Genetic Biomarker Selection for Obsessive-Compulsive Disorder by Sparse Representation Based Variable Selection Method

Background: Obsessive-compulsive disorder (OCD) is a debilitating neuropsychiatric condition estimated to afflict 1-3 % of the world population. Dozens of OCD candidate genes have been reported by an increased number of articles. Nevertheless, each patient/patient group may demonstrate unique etiologic characteristics that need personalized treatment. Method: We integrated a sparse representation based variable selection (SRVS) approach with an OCD-gene ResNet relation data analysis to select top genes for a specific group of 118 subjects, including 16 OCD cases and 102 healthy controls. The gene expression profile were acquired from the dorsolateral prefrontal cortex (DLPFC) of postmortem tissue of these subjects. A 77 OCD candidate genes were acquired from ResNet relation data analysis. Pathway enrichment analysis (PEA), sub-network enrichment analysis (SNEA) and gene-gene Interaction analysis (GGI) were conducted to study the functional profile of the top genes selected by SRVS, and compared with previous reported genetic markers.
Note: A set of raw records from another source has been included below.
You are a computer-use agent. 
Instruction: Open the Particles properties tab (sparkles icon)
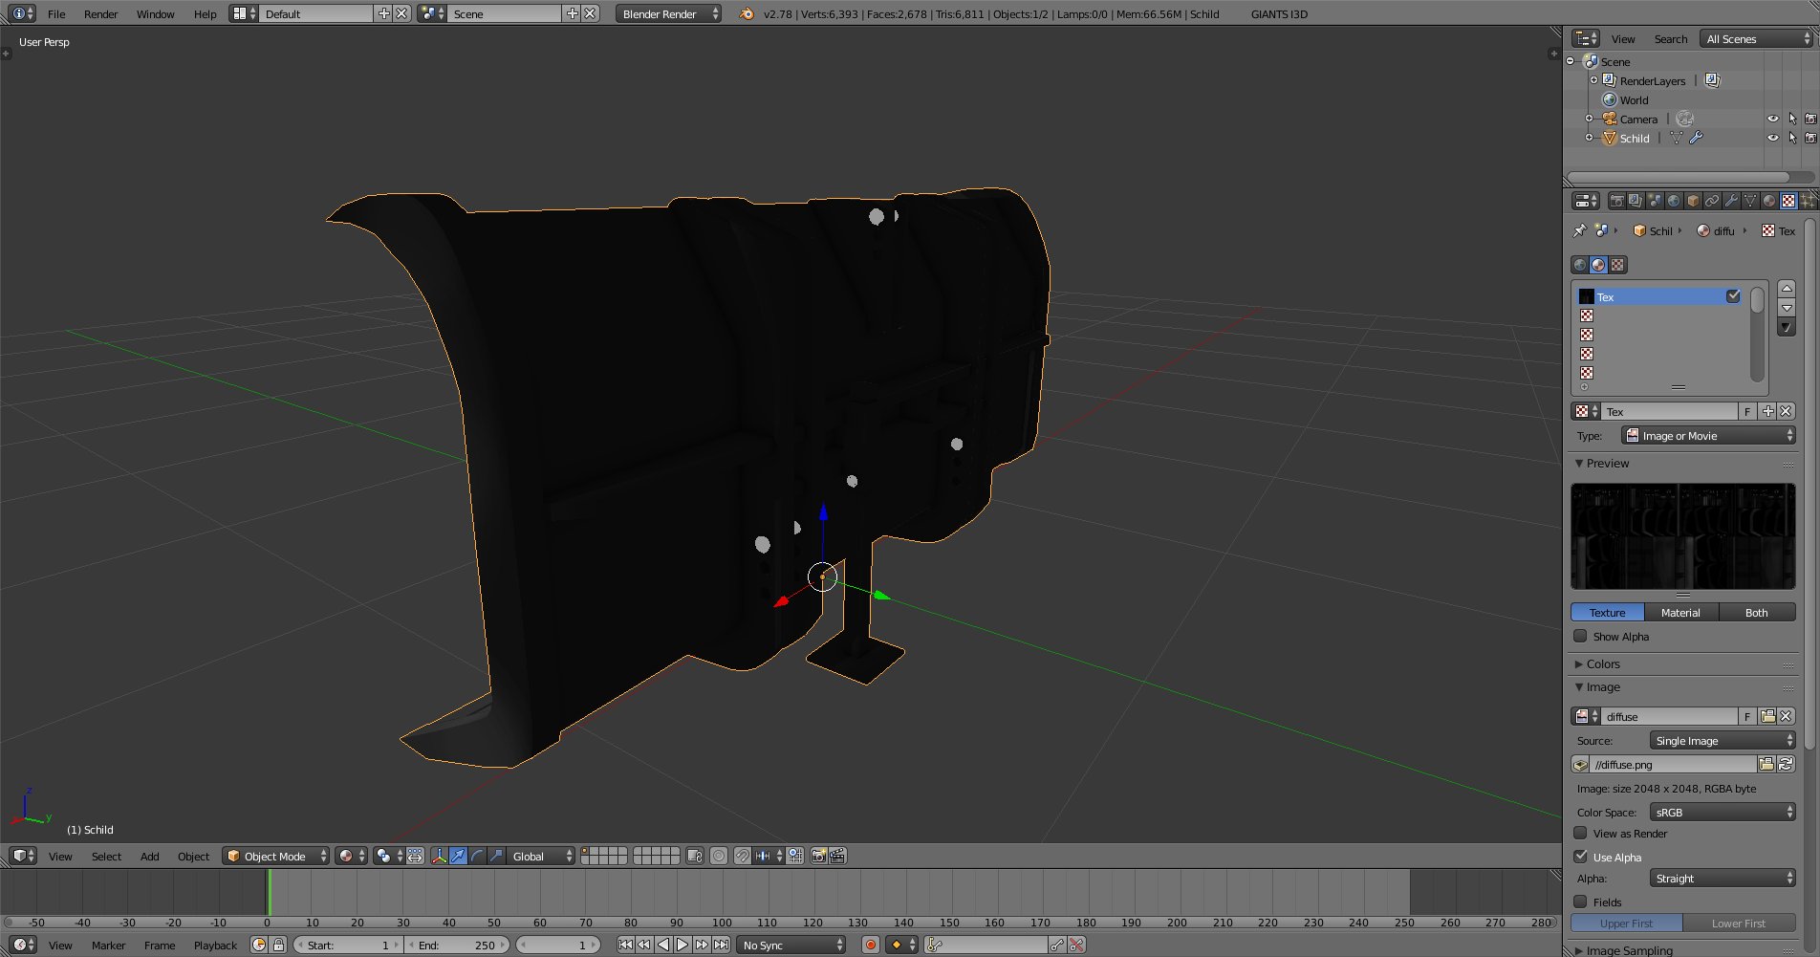1807,201
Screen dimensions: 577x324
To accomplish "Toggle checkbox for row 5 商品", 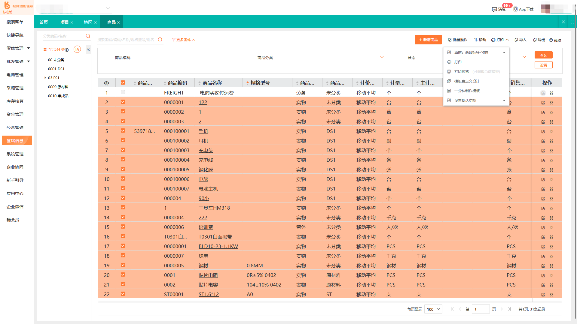I will click(x=123, y=131).
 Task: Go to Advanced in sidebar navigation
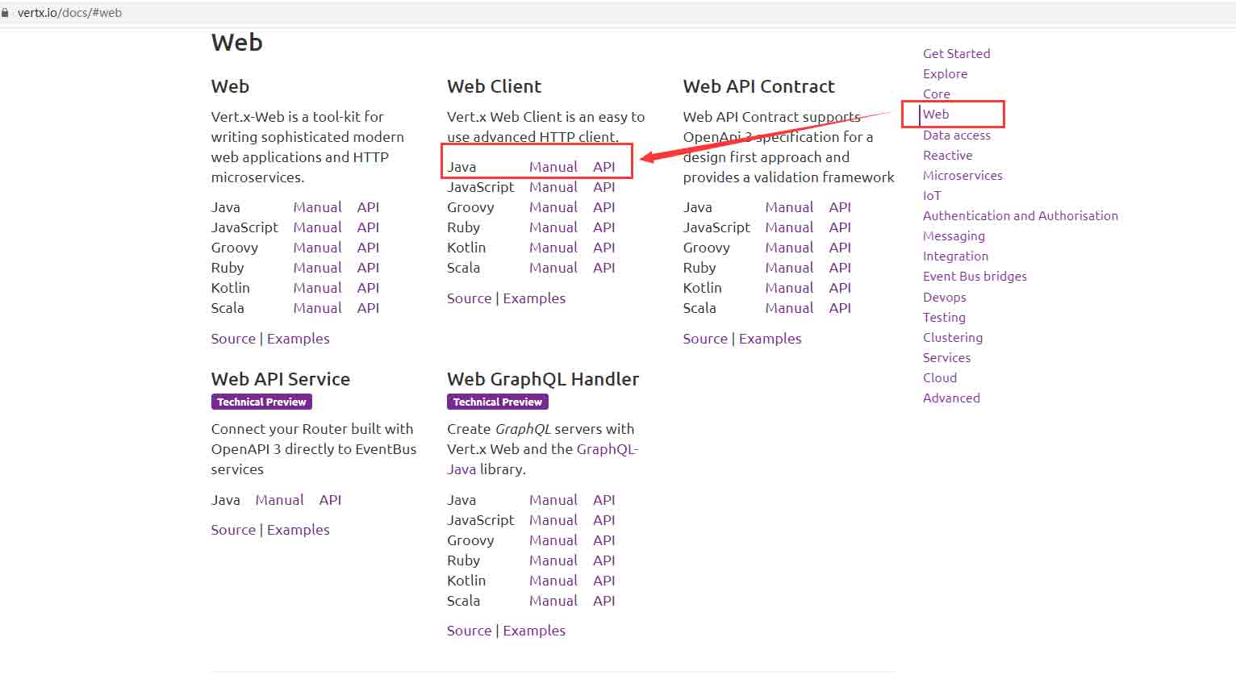coord(951,398)
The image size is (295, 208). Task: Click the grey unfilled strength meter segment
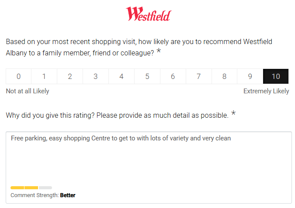coord(45,188)
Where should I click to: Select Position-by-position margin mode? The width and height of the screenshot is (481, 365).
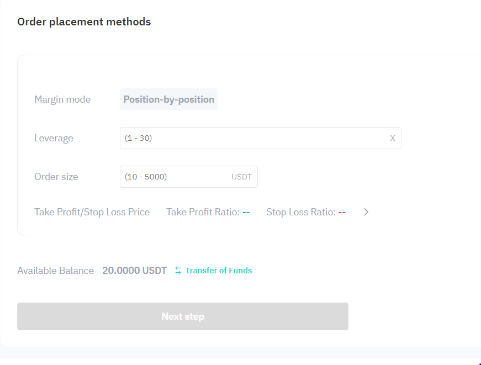click(169, 99)
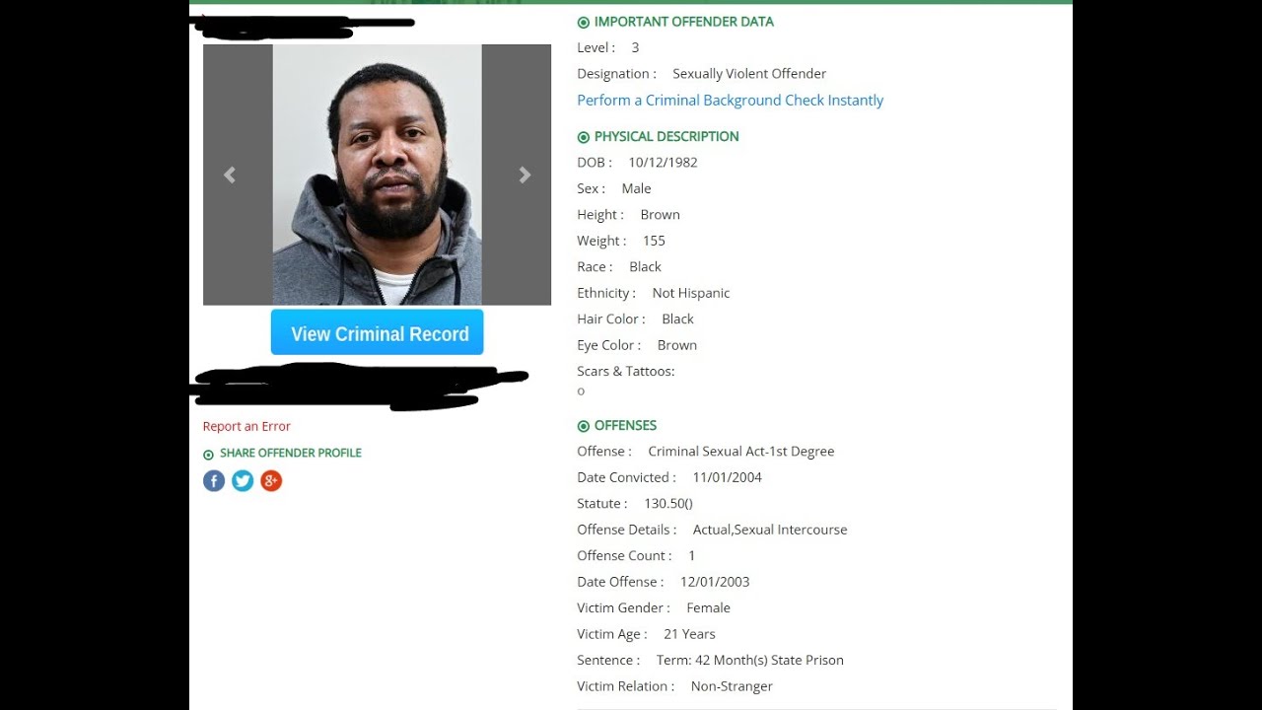This screenshot has width=1262, height=710.
Task: Click the statute value 130.50()
Action: pos(668,503)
Results: A significantly high classification accuracy (CR) of 79.66 % was acquired (permutation p-value = 0.0046) using the top 9 genes selected by SRVS, including HOXB8, HTR2C, CRHR2, GRIK3, HGF, OXT, TPH2, DRD2 and ADRA1A. These genes were enriched within multiple pathways and sub-networks that were previously implicated with OCD. In contrast, using the same number of most frequently reported, a CR of only 65.5 % is achieved. Moreover, GGI results showed that these genes demonstrated a strong functional correlation with the frequently reported OCD genes. Conclusion: Our study suggests that SRVS is an effective method for data driven variable selection for OCD, and that the genes that were frequently reported to associate with OCD might not be the best biomarkers for a specific OCD patient/ patient group.